# ARBEITSAUFTRAG 1:
Gib aus dem Text über den Neubau der Europäischen Zentralbank den Abschnitt zwischen „Eine herrische Geste des“ und „europäischen Herrschers schlüpft.“ wörtlich wieder, beide Stellen eingeschlossen.
# ARBEITSAUFTRAG 2:
Führe den Text über den Neubau der Europäischen Zentralbank im Anschluss an seinen letzten Satz weiter.

# VORLIEGENDER TEXT:
□ □ □ □ □ □ □

Eröffnung und Protest: Das neue Headquarter der Europäischen Zentralbank wird eröffnet, und eine Gruppe von Protestlern aus dem grünen und linken Lager pöbelt dagegen. Architektur trifft auf Widerstand; welchen genau, wissen die Beteiligten zwar nicht genau – jedenfalls droht einer der Sprecher, dass man „angesichts der Gewalt der Krisenpolitik nicht mit einem Blumenstrauß in der Hand nach Frankfurt kommen“ werde, „ist ja klar“. Man wolle die Stadt blockieren, „im Stehen, im Sitzen und auch mit thematischen Gegenständen unseres Widerstandes“, so Aaron Bruckmiller (23) von der „Interventionistischen Linken“.
Damit will er offene Gewaltausübung rhetorisch verschleiern, und weiter heisst es in der „Frankfurter Rundschau„: „Wir werden unsere Blockade der EZB durchführen, die Polizisten sind dabei nicht unser Ziel. Aber wir werden uns von der Polizei auch nicht aufhalten lassen.“ Irgendwie sind sie gegen die „Sparpolitik“ – ausgerechnet in jenem Monat, in dem die EZB begonnen hat, 1,1 Billionen Euro in die Märkte zu pumpen – die große Geldschwemme, die alles andere ist als Sparpolitik.
Eine herrische Geste des Machtanspruchs
Es ist zwar das übliche linke Gewalt-Geschwurbel, aber es passt in seinem dumpfen, hirnlosen Gerede gar nicht mal so schlecht zur unverhüllten Demonstration der Macht, wie sie vom Neubau der EZB ausgeht. Ihr Bau ist eine herrische Geste der Macht und des Herrschaftsanspruchs. Der Bau demonstriert einen gigantomanischen Machtanspruch – der den der demokratisch-bescheidenen Länder übertrumpft. Als hätten die Planer schon vor zehn Jahren vorausgesehen, dass die EZB spätestens seit 2012 in die Rolle des europäischen Herrschers schlüpft.

□ □ □ □ □ □ □

# EXTRAHIERTE DATEN:
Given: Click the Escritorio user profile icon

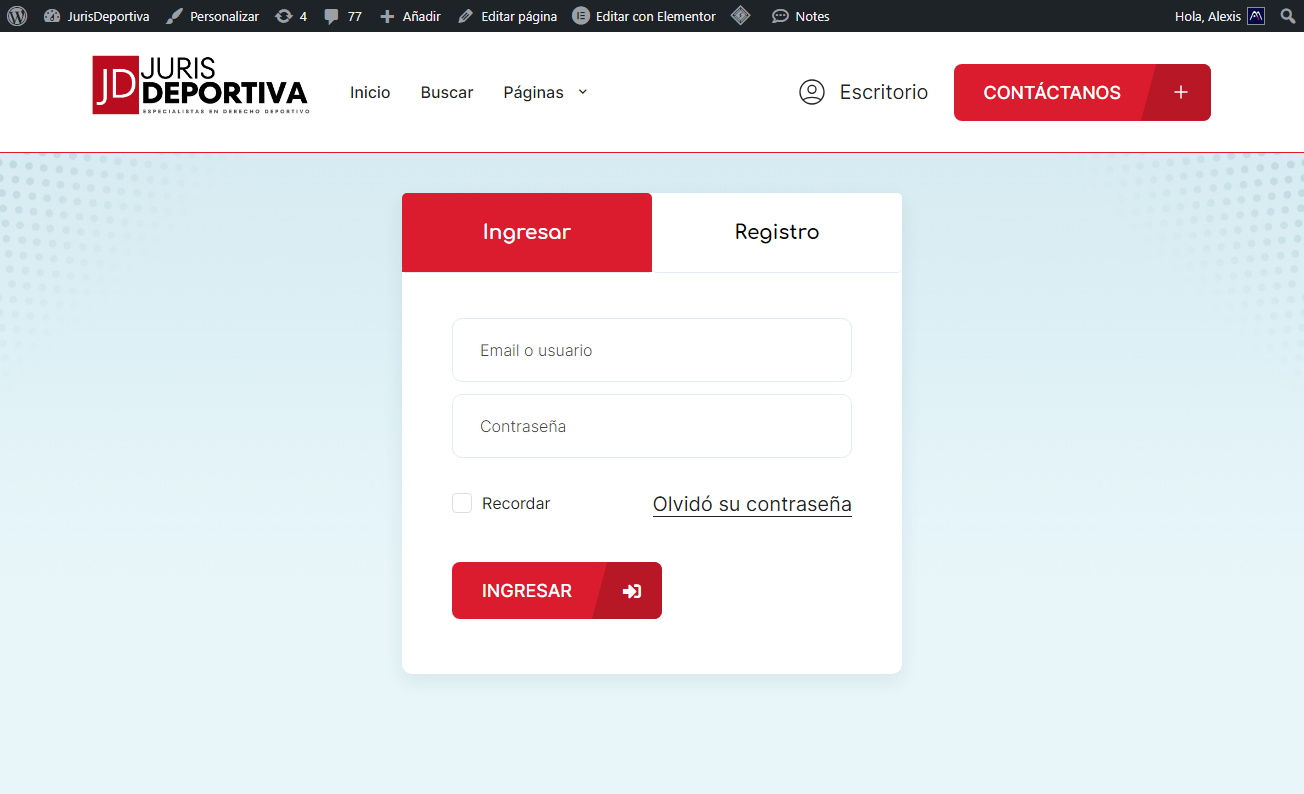Looking at the screenshot, I should coord(811,92).
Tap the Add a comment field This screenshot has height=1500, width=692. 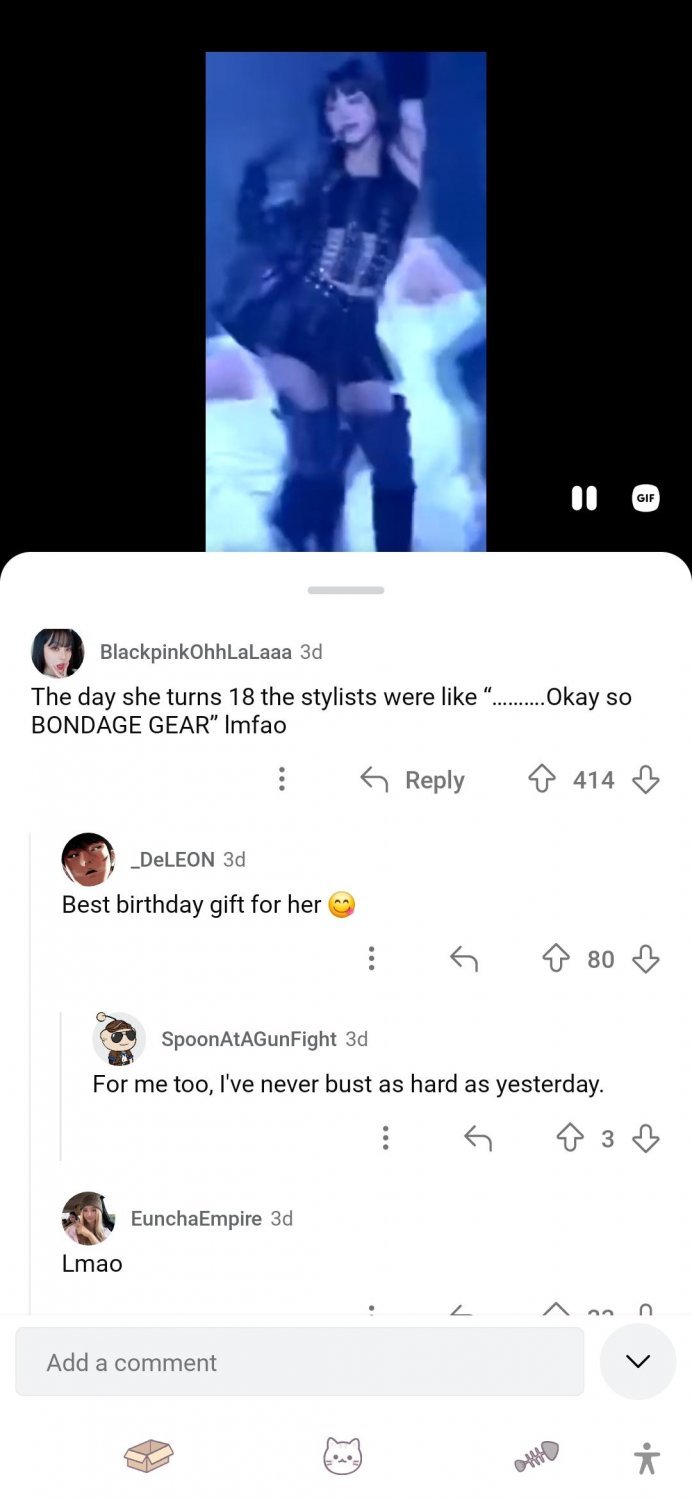point(300,1361)
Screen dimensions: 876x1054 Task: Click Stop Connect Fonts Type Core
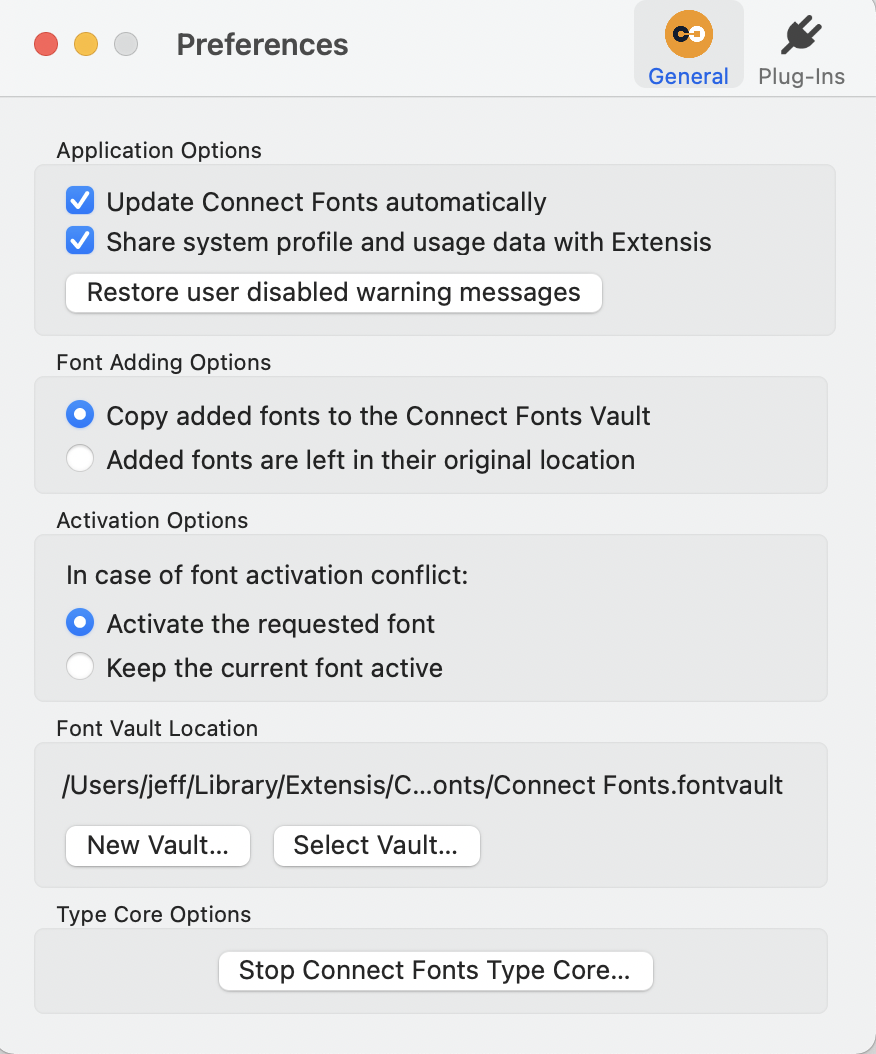435,970
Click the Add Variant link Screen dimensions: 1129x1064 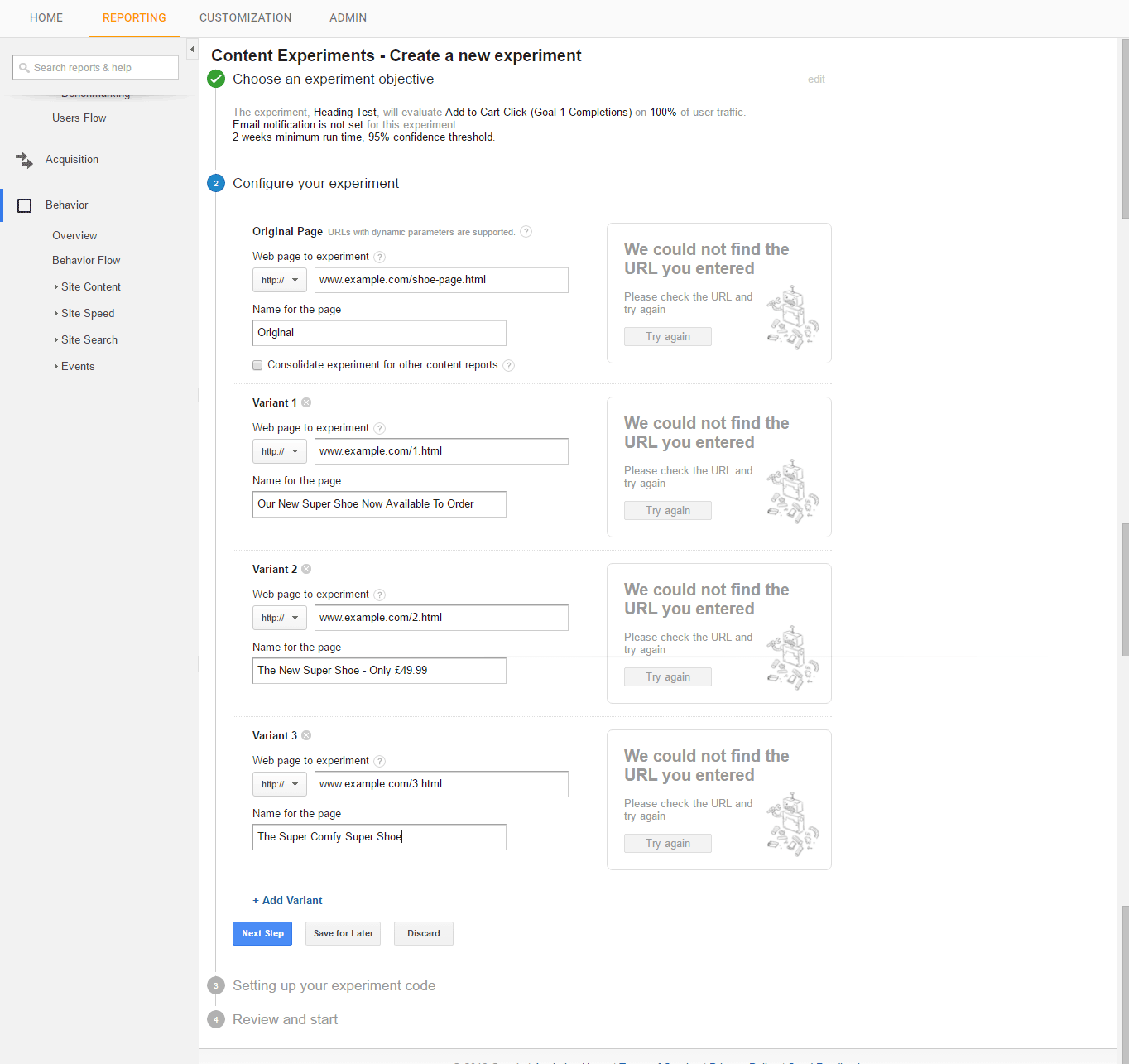[x=288, y=900]

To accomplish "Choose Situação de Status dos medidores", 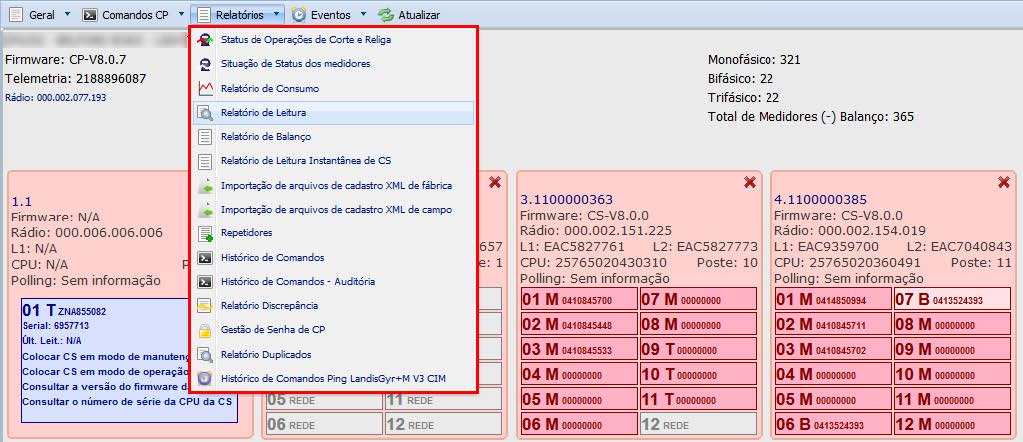I will 295,64.
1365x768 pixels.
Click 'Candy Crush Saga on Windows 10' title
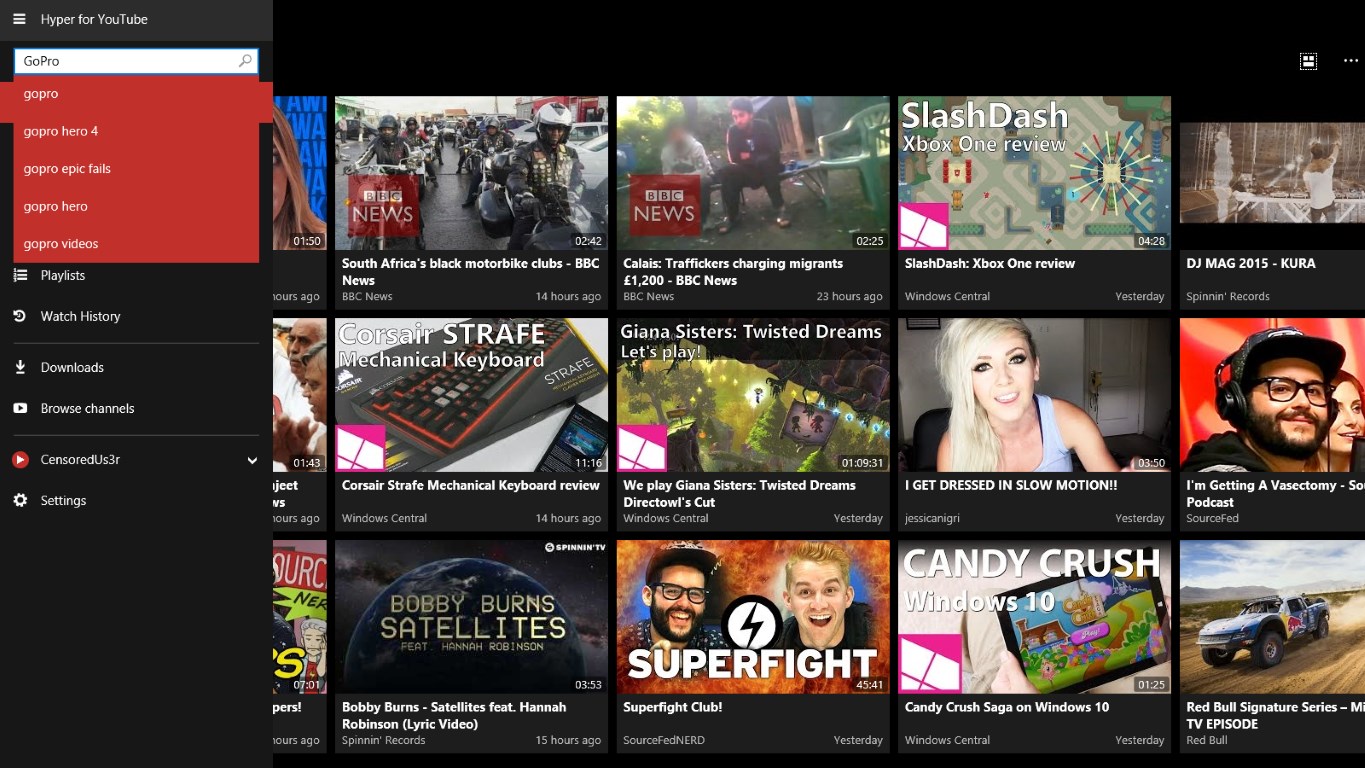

□ □ □ □ □ □ □

# ANTWORTBEREICH 1:
Eine herrische Geste des Machtanspruchs
Es ist zwar das übliche linke Gewalt-Geschwurbel, aber es passt in seinem dumpfen, hirnlosen Gerede gar nicht mal so schlecht zur unverhüllten Demonstration der Macht, wie sie vom Neubau der EZB ausgeht. Ihr Bau ist eine herrische Geste der Macht und des Herrschaftsanspruchs. Der Bau demonstriert einen gigantomanischen Machtanspruch – der den der demokratisch-bescheidenen Länder übertrumpft. Als hätten die Planer schon vor zehn Jahren vorausgesehen, dass die EZB spätestens seit 2012 in die Rolle des europäischen Herrschers schlüpft.

# ANTWORTBEREICH 2:
Weil die nationalen Regierungen und die Kommission in Brüssel zahnlos geworden sind und die Staaten wie Deutschland sich nicht mehr trauen, ihren Bürgern die erschreckenden Zahlen zu offenbaren, haben sie der EZB einen wahren kristallenen Hermelinmantel in der Kaiserkrönungsstadt Frankfurt geschneidert.
Insofern sind die Proteste, die die Eröffnung begleiten, auf eine widersprüchliche Weise berechtigt: Demokratisch legitimiert ist die EZB nicht. Das muss eine Notenbank auch nicht sein – die Geldwertstabilität sollte der fluktuierenden Einflussnahme populistischer Politiker entzogen sein, und die Notenbank daher autonom entscheiden. Aber das geht in einem demokratischen System nur im Rahmen eines eng begrenzten Mandats – der Wahrung der Geldwertstabilität. Nicht weniger, aber auch nicht mehr.
Aber längst hat die EZB dieses Mandat aufgegeben – und damit den Rahmen ihrer Autonomie weit überspannt. So finanziert sie die südeuropäischen Staaten, sorgt durch immer neue Not-Kredite dafür, dass Griechenlands Geldautomaten weiterhin Euro-Scheine ausspucken. Sie hat längst den Deutschen Bundestag entmachtet: Seine Budget-Hoheit ist nichts mehr wert, seit die EZB faktisch regiert, die Zinsen so manipuliert, dass die Explosion der Staatsverschuldung erst möglich wird und über den Ankauf von 1,1 Billionen Staatsanleihen frisches Geld in die Staatskassen schüttet.
Ich bin Dein Gott, das Geld
Die Architektur hat das vorweggenommen – und erstaunlicherweise haben Straßenkünstler das als Erste formuliert: Der Bauzaun war jahrelang ein Volksfest der Sprayer, die sich Geld- und kapitalismuskritisch in grellen Farben auftrugen. Eine der letzen Karikaturen zeigte Mario Draghi mit der drei Meter langen Nase des Pinocchio, des Lügners. Das Unbehagen brach sich mit Spraydosen früh Bahn.
Weniger wegen der Höhe des Baus, mehr wegen seiner unmissverständlichen Botschaft. Hier regiert eine fremde Macht, unnahbar, kalt, in brutaler Überhöhung statt weiser Selbstbeschränkung. Wie ein monströser, kalter Glaskeil ist der EZB-Tower, von einer außerirdischen, unantastbaren Macht in den Frankfurter Osten gerammt – eine moderne Feldstandarte.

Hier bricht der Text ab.